Der chinesische Schritt stelle nun „vor allem die Betreiber von Name-Servern, die quasi den Verkehr im Internet leiten“ vor Probleme, weil diese nun „chinesische .com-Domains von solchen im Rest der Welt“ unterscheiden müssten, zitiert Spiegel Online aus der PC Pro.

Zeit für ein kleines Quiz für die sprachkundigen Wortfeld-Leser. Welche dieser beiden .com-Domains ist wohl die chinesische:

example.com 中国互联网络信息中心.公司

Erkannt? War doch gar nicht so schwer! (Tipp: Auch die Domainendung ist in chinesischen Schriftzeichen.)
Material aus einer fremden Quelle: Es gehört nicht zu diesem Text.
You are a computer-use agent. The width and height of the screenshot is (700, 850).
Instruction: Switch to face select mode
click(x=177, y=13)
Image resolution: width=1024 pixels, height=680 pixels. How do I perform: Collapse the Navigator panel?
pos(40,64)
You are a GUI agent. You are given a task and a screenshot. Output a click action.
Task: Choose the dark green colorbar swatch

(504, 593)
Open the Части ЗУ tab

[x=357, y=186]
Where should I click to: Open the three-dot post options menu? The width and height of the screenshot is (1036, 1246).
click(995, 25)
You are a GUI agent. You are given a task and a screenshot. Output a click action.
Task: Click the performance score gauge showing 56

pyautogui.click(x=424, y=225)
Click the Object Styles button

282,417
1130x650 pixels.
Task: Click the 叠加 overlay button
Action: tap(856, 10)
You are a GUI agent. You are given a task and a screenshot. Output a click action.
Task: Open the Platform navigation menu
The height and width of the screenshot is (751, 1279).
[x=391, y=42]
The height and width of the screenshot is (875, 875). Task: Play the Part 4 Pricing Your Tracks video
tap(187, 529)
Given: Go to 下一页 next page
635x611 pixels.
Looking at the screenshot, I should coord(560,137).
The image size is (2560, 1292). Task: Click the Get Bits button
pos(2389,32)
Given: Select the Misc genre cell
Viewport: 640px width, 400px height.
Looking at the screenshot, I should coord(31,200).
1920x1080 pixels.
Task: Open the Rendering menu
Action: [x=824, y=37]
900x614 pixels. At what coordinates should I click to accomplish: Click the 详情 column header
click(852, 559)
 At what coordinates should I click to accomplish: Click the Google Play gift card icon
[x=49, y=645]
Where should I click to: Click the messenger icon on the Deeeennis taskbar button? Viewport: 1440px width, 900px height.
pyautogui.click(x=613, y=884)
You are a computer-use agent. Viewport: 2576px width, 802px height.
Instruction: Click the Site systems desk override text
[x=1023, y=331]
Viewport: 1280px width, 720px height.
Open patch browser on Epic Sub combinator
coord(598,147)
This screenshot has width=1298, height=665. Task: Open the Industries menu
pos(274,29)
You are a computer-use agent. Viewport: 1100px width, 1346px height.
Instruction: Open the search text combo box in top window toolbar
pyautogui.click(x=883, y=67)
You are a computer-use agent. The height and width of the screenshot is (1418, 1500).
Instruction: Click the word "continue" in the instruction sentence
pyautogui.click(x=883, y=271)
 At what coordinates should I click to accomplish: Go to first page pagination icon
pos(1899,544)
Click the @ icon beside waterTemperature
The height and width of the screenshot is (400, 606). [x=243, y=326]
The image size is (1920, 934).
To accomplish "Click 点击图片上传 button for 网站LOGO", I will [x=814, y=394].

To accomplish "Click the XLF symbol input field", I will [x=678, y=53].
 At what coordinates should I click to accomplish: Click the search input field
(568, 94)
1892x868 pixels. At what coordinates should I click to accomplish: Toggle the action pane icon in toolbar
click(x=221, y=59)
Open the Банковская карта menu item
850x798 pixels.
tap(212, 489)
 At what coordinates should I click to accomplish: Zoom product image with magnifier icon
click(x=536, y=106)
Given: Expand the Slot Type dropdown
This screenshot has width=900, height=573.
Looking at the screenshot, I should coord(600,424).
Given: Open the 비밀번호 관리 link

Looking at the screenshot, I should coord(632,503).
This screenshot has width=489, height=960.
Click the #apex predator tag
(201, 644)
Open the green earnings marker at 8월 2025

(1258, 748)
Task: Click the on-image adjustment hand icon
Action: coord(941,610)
Mit Spaltung des Internets hat der chinesische Schritt nichts zu tun, und es ist wohl auch kaum eine Reaktion auf das Dauer-Hickhack beim Weltgipfel zur Informationsgesellschaft. Schließlich hat die chinesische Länderdomainverwaltung CNNIC das nicht nur bereits im November 2004 angekündigt, sondern im März 2005 mit der Registrierung solcher Domains begonnen.

Wer sich dennoch für diese Nicht-Neuigkeit interessiert, kann — eher etwas für Spezialisten — bei Milton Mueller weiterlesen.

Auf die Finger

Über die kleine Medienkritik in Weblogs.

  1. Medienrauschen: Wird man es bei Spiegel Online jemals lernen?
    (Kurzfassung: In einem Spiegel-Online-Artikel sind Wikipedia-Auszüge ohne Quellenhinweise übernommen.)
  2. Mathias Schindler: Spiegel Online: Souveräne Reaktion
    (Kurzfassung: Spiegel Online hat sich entschuldigt.)
  3. Peter Turi: Spießer2.0
    (Kurzfassung: Kritik an kleinkarierten Blog-Attacken gegen die etablierten Medien.)
  4. Fabian Mohr: Warum Haue pädagogisch wertvoll ist
    (Kurzfassung: Inhalte kopieren ist nicht nur provinziell, sondern dumm.)

Spiegelfehden

Die Daily Soap aus der Brandstwiete.

Spiegel-Fragezeichen Spiegel-Chefredakteur Stefan Aust soll sich auf einer Spiegel-Gesellschafterversammlung zur politischen Linie des Spiegels äußern. Das lehnt er ab und verweist auf die journalistische Unabhängigkeit der Spiegel-Redaktion gegenüber den Spiegel-Gesellschaftern.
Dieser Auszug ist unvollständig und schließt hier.